Authors: Amy Stewart
A woman in Southern California tried to collect on her husband’s life insurance by putting oleander leaves in his food.
Children are particularly at risk because it takes only a few leaves to kill them. In 2000 two toddlers in Southern California were found dead in their cribs after chewing on the leaves. Just a few months later, a woman in Southern California tried to collect on her husband’s life insurance by putting the leaves in his food. He went to the hospital with severe gastrointestinal problems, but he survived. As he was recuperating, his wife finished the job by offering him Gatorade laced with antifreeze. She is now one of fifteen women on California’s death row, and the only one who attempted murder with a plant.

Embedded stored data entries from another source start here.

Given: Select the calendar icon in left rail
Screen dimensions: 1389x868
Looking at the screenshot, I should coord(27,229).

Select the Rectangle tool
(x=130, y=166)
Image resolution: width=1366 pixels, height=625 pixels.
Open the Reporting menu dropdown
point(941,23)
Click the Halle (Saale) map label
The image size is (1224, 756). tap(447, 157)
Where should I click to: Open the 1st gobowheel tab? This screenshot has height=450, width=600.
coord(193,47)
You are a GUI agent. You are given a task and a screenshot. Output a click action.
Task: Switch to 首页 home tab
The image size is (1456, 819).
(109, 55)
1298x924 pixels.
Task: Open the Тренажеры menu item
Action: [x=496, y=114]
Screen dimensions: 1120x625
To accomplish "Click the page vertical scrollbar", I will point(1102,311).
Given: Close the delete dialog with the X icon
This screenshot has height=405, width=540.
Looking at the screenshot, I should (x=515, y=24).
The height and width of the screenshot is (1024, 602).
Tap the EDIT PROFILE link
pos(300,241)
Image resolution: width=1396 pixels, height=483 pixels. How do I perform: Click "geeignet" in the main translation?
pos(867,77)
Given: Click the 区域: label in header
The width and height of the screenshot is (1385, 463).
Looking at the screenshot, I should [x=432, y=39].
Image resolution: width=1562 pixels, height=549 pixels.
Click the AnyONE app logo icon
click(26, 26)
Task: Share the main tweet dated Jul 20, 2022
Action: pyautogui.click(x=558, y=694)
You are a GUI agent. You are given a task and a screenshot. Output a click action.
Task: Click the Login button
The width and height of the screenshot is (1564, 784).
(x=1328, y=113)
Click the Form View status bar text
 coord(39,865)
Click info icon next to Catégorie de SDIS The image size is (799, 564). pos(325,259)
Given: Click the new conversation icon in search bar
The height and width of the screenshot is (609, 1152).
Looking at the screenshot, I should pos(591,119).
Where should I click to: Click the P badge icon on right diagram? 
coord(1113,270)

Oleander-related suicide attempts turn up regularly in medical literature; particularly among nursing-home patients, probably because the plant is popular in landscapes and is well known among elderly people as a poisonous plant. In Sri Lanka a related plant called the yellow oleander
(Thevetia peruviana)
has become the most common
method of suicide, particularly among women. Recent studies of the problem sampled over nineteen hundred hospital patients who had poisoned themselves with yellow oleander seeds. Although only about 5 percent of the patients died, the elderly were particularly successful. This may have been due to their frailty, or to their determination, as they tended to ingest more seeds than younger people.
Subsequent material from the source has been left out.